By a manner of another perspective and changing lanes, when next you read a criticism of the Buhari government from Reno Omokri, help me ask him where he was when Mrs. Jonathan and Mrs. Diezani Alison-Madueke where emptying the Nigerian treasury under the watchful eyes of Jonathan. Of course he would call it propaganda.

It is the same way everything was propaganda in the eyes of Segun Adeniyi of the Yar Adua regime. Now all you read here is propaganda for Mr. Adeshina. Wait for him to be out of the corridor of power. We saw Reuben Abati out, in and out again.

My take on some hypocrites is that they actually have their criminal minds before participating in all these serial governments of looters. How many more hypocrites and pretenders are going to emerge in 2019 if we don’t break this cycle of national madness?

I don’t even appreciate the headlines from people like Ngozi Iweala. Anyone that has been part of the governments in Nigeria and under whose watch or in whose presence massive looting had taken place is a bloody hypocrite.

I am still looking for those who resigned and blew the whistle when Jonathan and his crew (both in PDP and APC) were looting the treasuries. I am now looking for those who are going to leave the Buhari government and blow the whistle (both in the APC and PDP) as a result of the budget padding and scandalous national/state security situation. Mr. Buhari himself should have resigned along with Lai Mohammed for misleading the world when they stated at the end of december 2015 that they had defeated Boko Haram.

Mr. Donald Trump it appeared had no balls afterall. A straight talk would be to inform Mr. Buhari of his primary duty as the president of Nigeria. Buhari has failed and he is still failing to protect Nigerians. He, as well as the looters in the Nigerian senate, is failing to see the need for the immediate restructuring of Nigeria and the introduction of state police.

The hogwash in the White House led to increase in attacks in Nigeria.

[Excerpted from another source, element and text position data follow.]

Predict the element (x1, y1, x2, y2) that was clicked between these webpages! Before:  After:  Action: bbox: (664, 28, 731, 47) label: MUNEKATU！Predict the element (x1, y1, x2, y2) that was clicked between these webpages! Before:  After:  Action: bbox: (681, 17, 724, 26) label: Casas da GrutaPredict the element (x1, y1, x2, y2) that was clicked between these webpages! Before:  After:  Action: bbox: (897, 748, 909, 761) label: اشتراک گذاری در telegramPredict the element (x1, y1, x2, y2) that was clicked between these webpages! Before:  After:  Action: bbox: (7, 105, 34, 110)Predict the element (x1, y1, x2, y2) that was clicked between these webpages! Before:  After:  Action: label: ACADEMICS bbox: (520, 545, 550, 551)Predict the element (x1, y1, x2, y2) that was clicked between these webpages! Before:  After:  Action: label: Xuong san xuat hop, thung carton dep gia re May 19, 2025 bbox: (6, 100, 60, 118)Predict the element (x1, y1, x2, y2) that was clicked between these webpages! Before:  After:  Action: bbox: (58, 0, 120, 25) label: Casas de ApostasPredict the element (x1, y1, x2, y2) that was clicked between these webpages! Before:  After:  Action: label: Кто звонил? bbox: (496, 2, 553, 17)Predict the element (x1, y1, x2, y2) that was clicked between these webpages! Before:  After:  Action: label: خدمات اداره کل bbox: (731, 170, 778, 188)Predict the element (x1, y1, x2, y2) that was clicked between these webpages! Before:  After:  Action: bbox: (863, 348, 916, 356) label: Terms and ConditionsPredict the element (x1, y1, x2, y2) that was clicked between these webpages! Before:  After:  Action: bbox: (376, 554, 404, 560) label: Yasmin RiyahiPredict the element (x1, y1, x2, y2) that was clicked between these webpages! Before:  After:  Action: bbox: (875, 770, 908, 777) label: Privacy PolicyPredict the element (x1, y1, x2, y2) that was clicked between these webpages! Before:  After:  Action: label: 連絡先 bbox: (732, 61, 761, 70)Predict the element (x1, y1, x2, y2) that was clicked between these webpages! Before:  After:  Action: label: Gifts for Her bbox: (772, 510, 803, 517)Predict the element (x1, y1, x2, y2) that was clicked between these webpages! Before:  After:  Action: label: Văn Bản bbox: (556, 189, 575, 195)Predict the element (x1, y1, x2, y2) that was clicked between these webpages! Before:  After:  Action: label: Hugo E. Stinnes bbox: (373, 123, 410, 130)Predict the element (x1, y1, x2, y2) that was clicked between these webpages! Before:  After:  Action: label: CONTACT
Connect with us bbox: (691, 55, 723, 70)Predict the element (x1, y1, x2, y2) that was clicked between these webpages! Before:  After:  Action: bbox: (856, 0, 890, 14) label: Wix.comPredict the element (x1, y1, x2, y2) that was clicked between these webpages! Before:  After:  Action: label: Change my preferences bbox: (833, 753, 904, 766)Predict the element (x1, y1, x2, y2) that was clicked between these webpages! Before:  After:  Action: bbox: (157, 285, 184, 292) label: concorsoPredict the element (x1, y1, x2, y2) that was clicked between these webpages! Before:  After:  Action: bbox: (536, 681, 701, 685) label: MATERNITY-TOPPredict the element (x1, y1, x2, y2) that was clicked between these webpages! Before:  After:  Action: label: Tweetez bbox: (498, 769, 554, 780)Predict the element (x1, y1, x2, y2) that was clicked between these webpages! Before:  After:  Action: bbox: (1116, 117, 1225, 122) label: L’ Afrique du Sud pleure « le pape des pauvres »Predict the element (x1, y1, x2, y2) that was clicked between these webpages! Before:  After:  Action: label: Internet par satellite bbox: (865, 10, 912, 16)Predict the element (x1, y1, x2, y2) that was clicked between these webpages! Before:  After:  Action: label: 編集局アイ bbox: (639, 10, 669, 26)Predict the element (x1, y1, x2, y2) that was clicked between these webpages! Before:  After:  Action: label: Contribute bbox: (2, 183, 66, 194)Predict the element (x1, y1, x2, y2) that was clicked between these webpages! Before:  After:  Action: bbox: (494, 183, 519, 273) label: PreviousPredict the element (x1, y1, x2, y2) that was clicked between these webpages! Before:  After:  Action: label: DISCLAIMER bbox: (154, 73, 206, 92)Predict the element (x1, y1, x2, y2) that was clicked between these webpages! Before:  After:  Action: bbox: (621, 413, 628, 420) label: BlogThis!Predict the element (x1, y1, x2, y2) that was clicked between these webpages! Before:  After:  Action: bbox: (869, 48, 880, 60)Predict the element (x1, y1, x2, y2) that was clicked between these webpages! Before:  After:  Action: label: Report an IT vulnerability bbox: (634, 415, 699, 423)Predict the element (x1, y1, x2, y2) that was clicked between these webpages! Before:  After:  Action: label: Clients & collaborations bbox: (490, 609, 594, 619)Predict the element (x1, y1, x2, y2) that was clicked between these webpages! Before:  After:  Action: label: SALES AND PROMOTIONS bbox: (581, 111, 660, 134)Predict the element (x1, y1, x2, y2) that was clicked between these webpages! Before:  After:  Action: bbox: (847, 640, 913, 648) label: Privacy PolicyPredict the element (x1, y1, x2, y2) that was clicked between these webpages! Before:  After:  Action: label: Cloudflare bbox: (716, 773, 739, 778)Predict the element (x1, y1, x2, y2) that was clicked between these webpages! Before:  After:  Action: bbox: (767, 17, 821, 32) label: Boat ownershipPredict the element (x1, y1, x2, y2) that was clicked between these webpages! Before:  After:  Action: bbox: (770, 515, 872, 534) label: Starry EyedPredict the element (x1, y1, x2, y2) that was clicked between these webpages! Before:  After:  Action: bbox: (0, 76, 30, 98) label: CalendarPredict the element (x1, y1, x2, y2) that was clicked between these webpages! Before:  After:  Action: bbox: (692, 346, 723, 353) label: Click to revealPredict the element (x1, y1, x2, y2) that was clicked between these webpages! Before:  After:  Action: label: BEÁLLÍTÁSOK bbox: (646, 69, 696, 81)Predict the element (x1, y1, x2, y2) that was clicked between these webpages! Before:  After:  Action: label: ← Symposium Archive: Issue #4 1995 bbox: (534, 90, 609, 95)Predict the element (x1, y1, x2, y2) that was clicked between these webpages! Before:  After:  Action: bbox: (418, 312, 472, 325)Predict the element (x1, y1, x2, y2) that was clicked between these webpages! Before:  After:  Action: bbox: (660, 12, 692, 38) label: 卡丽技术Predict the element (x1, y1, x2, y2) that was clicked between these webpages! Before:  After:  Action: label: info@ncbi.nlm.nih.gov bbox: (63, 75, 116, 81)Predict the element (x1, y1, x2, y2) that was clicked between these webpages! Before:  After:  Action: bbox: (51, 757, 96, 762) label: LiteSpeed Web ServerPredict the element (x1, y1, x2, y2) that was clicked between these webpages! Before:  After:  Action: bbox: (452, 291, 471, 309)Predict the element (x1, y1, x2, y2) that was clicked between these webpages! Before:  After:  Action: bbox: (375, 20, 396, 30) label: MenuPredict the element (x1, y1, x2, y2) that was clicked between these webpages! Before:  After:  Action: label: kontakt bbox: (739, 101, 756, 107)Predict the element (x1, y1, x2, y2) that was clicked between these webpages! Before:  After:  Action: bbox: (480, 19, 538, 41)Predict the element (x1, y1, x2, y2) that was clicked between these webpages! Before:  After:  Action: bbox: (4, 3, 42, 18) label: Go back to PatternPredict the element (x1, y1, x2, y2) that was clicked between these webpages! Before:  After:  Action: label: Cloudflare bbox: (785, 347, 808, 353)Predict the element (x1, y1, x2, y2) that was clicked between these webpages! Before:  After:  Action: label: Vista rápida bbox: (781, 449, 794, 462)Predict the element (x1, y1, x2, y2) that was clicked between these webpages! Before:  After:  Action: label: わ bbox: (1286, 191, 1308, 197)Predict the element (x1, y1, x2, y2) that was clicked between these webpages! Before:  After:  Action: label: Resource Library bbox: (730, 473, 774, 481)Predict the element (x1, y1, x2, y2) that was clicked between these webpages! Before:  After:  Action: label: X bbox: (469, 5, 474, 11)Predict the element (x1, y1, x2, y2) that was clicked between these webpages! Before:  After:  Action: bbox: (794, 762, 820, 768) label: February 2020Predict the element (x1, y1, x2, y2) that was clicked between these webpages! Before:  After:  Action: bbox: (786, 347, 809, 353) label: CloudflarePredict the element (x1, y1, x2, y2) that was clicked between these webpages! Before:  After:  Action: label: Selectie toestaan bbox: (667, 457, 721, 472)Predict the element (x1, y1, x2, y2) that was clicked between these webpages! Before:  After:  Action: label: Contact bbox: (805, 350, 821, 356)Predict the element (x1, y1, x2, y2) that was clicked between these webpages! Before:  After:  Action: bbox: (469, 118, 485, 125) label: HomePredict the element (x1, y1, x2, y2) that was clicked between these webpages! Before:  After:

The long term consequences of the dangers poised by national and international hypocrisy and the passiveness of the drained Nigerian people are yet to be evaluated. But the signs are already very, very bad.

I can understand to some extent the feeling of party affiliation. What l cannot understand is the lack of will to stand with the truth. But l know many people are predictable in their love for money, power and position. Many people always discard the essence of public service because they want to remain relevant in the (dis)order of things in Nigeria.

These people look forward to recognition, gains and consolidations when the ocassion arises. So they cannot give up their hypocritic garments for honourary ones.

And since this is the way things work in Nigeria, the country dips deeper in national crises. We argue unnecesssrily on issues of common sense and we are a country left behind. We are sick. We need healing.

If a few good men and women are given the task of redirecting Nigeria back to the place where we were in december 1965, and if these men and women are honest and have no spirit of hypocrisy, if they are not concerned about getting rich or owning mansions in Dubai, America or London, or sending their children to schools in Ghana or USA, in less than 8 years (2 terms) Nigeria will be back again as one of the best places to live in the world. The people must be orientated about the dangers of hypocrisy and they must be ready to stand with these few good people. That is the hope of Nigeria and Nigerians.